▸ **The exercise**
Please put the lines starting at the one containing "Open the Extras menu" and ending at the one containing "Image resolution: width=1199", both included, into a JSON list of strings with one string per line and blank lines left out.

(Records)
______________________________

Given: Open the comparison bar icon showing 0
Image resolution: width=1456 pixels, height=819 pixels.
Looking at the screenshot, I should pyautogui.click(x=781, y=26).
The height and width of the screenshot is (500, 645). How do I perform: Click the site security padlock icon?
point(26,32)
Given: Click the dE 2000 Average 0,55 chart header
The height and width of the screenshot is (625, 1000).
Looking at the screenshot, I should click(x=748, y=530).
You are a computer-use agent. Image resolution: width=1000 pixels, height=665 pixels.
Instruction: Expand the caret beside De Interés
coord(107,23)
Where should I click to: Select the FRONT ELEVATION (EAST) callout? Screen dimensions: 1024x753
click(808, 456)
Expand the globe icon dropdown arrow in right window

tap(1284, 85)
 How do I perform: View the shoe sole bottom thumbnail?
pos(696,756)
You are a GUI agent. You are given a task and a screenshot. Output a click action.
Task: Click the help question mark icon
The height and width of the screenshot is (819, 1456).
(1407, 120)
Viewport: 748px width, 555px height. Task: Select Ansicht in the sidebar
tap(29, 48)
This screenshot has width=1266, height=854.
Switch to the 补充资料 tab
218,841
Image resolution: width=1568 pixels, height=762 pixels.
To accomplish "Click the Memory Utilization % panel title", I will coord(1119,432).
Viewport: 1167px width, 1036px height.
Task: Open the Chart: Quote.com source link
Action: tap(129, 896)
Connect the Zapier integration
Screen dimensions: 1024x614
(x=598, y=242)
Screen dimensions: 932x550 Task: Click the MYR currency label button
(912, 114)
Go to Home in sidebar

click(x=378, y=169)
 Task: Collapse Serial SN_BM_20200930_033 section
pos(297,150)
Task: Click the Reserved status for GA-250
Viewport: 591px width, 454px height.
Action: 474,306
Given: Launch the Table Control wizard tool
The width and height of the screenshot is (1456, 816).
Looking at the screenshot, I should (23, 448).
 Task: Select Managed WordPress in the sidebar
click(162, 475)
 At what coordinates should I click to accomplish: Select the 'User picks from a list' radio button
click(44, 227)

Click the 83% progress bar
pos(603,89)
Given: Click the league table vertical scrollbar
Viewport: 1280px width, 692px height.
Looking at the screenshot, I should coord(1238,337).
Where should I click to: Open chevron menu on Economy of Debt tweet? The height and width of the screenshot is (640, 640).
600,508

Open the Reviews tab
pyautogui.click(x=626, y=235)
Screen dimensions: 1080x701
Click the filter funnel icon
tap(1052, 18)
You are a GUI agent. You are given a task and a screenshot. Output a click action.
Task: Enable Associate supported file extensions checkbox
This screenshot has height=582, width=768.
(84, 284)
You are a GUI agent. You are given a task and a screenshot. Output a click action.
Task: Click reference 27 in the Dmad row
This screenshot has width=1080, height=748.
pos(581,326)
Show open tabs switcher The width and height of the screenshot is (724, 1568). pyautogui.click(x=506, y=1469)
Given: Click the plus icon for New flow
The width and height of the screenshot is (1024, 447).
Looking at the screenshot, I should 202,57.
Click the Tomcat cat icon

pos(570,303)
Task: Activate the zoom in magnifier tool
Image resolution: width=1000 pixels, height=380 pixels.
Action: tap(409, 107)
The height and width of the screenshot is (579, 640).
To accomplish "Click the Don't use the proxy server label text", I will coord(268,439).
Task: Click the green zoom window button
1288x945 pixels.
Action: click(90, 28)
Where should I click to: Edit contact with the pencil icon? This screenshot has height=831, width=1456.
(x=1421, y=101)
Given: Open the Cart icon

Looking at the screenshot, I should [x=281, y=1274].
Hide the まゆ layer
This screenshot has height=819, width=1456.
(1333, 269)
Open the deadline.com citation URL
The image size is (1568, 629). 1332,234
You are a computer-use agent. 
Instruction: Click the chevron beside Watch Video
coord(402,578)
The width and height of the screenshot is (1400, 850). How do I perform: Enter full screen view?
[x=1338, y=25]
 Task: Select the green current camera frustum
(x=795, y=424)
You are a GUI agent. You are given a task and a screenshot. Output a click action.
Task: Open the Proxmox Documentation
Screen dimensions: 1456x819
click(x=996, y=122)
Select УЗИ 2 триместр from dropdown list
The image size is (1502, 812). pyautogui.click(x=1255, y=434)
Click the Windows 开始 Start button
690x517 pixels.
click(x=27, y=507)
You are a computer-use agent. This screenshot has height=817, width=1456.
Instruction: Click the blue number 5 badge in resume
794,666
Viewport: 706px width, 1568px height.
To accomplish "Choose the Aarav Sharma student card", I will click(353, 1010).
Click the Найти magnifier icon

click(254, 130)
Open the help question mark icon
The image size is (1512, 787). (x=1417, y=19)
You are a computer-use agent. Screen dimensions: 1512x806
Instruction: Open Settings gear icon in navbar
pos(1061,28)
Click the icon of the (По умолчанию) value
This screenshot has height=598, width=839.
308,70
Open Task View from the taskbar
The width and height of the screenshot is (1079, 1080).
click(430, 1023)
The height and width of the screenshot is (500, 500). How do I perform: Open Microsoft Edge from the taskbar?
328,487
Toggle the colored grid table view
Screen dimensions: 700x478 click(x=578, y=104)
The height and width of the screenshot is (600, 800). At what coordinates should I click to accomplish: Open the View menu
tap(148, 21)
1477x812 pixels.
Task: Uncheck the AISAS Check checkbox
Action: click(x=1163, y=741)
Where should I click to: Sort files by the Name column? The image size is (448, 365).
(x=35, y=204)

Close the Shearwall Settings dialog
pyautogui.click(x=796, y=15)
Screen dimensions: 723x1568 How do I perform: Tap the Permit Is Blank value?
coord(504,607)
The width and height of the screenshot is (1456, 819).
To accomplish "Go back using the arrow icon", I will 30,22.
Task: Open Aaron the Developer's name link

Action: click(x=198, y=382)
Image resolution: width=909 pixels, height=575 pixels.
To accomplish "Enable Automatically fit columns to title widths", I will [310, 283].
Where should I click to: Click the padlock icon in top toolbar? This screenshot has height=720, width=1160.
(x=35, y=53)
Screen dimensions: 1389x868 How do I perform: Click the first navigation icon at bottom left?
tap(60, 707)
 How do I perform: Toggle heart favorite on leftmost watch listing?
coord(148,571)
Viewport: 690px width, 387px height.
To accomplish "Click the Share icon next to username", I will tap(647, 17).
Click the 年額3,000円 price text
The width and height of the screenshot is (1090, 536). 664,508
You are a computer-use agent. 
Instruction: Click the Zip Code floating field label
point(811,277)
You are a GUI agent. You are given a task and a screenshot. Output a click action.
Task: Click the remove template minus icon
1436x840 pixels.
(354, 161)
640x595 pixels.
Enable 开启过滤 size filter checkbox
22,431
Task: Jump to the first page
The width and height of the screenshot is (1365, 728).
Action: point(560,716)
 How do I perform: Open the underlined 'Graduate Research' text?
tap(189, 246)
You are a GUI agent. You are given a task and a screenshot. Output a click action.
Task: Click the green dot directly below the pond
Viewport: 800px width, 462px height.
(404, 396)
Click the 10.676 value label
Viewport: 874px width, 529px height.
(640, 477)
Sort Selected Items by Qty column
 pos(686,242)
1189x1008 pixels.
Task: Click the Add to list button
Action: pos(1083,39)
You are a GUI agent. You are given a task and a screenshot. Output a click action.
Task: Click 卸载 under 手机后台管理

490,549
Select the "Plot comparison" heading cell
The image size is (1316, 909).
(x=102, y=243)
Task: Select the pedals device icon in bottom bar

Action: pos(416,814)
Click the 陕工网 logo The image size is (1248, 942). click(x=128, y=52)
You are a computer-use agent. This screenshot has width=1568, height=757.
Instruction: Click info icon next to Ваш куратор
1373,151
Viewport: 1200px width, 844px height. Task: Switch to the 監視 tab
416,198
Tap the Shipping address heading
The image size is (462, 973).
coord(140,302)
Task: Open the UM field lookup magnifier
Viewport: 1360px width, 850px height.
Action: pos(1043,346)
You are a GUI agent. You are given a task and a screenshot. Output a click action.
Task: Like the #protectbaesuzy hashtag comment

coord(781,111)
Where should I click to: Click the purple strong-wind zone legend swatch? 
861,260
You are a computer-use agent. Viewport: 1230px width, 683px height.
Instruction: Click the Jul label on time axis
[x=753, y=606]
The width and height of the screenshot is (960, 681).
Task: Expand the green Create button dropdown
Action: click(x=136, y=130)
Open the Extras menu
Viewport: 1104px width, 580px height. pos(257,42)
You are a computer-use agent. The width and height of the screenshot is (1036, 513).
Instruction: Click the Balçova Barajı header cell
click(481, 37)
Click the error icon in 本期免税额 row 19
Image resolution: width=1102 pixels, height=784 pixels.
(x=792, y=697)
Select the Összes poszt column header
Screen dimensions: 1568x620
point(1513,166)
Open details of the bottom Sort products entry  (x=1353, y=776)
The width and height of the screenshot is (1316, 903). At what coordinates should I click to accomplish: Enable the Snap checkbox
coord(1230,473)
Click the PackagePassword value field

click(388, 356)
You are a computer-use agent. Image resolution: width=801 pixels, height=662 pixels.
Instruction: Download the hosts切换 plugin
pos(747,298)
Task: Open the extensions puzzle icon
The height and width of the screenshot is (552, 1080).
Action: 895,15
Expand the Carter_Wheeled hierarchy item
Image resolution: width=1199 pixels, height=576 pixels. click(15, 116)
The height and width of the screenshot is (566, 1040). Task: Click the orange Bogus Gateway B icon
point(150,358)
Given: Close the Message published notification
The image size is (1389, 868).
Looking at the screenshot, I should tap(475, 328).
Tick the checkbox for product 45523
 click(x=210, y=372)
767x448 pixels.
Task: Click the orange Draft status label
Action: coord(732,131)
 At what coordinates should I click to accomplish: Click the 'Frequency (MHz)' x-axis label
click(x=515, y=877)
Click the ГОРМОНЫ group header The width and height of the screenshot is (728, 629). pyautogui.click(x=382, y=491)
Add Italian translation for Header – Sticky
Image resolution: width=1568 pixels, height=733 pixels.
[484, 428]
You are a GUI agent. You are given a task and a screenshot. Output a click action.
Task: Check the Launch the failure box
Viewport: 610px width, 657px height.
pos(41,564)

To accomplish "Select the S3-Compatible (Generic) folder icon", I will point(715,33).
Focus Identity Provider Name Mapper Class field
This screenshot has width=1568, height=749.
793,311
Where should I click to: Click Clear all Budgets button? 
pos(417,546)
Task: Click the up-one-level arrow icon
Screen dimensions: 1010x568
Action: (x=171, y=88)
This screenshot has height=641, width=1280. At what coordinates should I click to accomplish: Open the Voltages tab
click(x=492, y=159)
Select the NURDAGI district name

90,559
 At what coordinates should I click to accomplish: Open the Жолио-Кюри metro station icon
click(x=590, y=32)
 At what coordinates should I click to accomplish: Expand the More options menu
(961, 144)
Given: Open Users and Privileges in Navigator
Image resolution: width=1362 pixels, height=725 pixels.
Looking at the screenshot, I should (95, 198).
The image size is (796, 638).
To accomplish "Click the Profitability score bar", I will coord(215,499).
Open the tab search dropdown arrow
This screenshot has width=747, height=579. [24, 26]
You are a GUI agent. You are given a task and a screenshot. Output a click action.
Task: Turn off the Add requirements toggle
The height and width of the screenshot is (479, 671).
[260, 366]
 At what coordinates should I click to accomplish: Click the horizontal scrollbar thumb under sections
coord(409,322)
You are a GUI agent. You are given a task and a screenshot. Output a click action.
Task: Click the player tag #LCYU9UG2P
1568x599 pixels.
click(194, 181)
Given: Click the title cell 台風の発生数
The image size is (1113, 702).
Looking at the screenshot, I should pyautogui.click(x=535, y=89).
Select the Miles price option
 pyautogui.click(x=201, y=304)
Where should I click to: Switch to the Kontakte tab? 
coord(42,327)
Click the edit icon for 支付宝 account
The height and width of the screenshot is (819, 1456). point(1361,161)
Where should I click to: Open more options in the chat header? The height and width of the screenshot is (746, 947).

______________________________

▸ **Finished task**
[
  "Open the Extras menu",
  "Viewport: 1104px width, 580px height. pos(257,42)",
  "You are a computer-use agent. The width and height of the screenshot is (1036, 513).",
  "Instruction: Click the Balçova Barajı header cell",
  "click(481, 37)",
  "Click the error icon in 本期免税额 row 19",
  "Image resolution: width=1102 pixels, height=784 pixels.",
  "(x=792, y=697)",
  "Select the Összes poszt column header",
  "Screen dimensions: 1568x620",
  "point(1513,166)",
  "Open details of the bottom Sort products entry  (x=1353, y=776)",
  "The width and height of the screenshot is (1316, 903). At what coordinates should I click to accomplish: Enable the Snap checkbox",
  "coord(1230,473)",
  "Click the PackagePassword value field",
  "click(388, 356)",
  "You are a computer-use agent. Image resolution: width=801 pixels, height=662 pixels.",
  "Instruction: Download the hosts切换 plugin",
  "pos(747,298)",
  "Task: Open the extensions puzzle icon",
  "The height and width of the screenshot is (552, 1080).",
  "Action: 895,15",
  "Expand the Carter_Wheeled hierarchy item",
  "Image resolution: width=1199 pixels, height=576 pixels. click(15, 116)"
]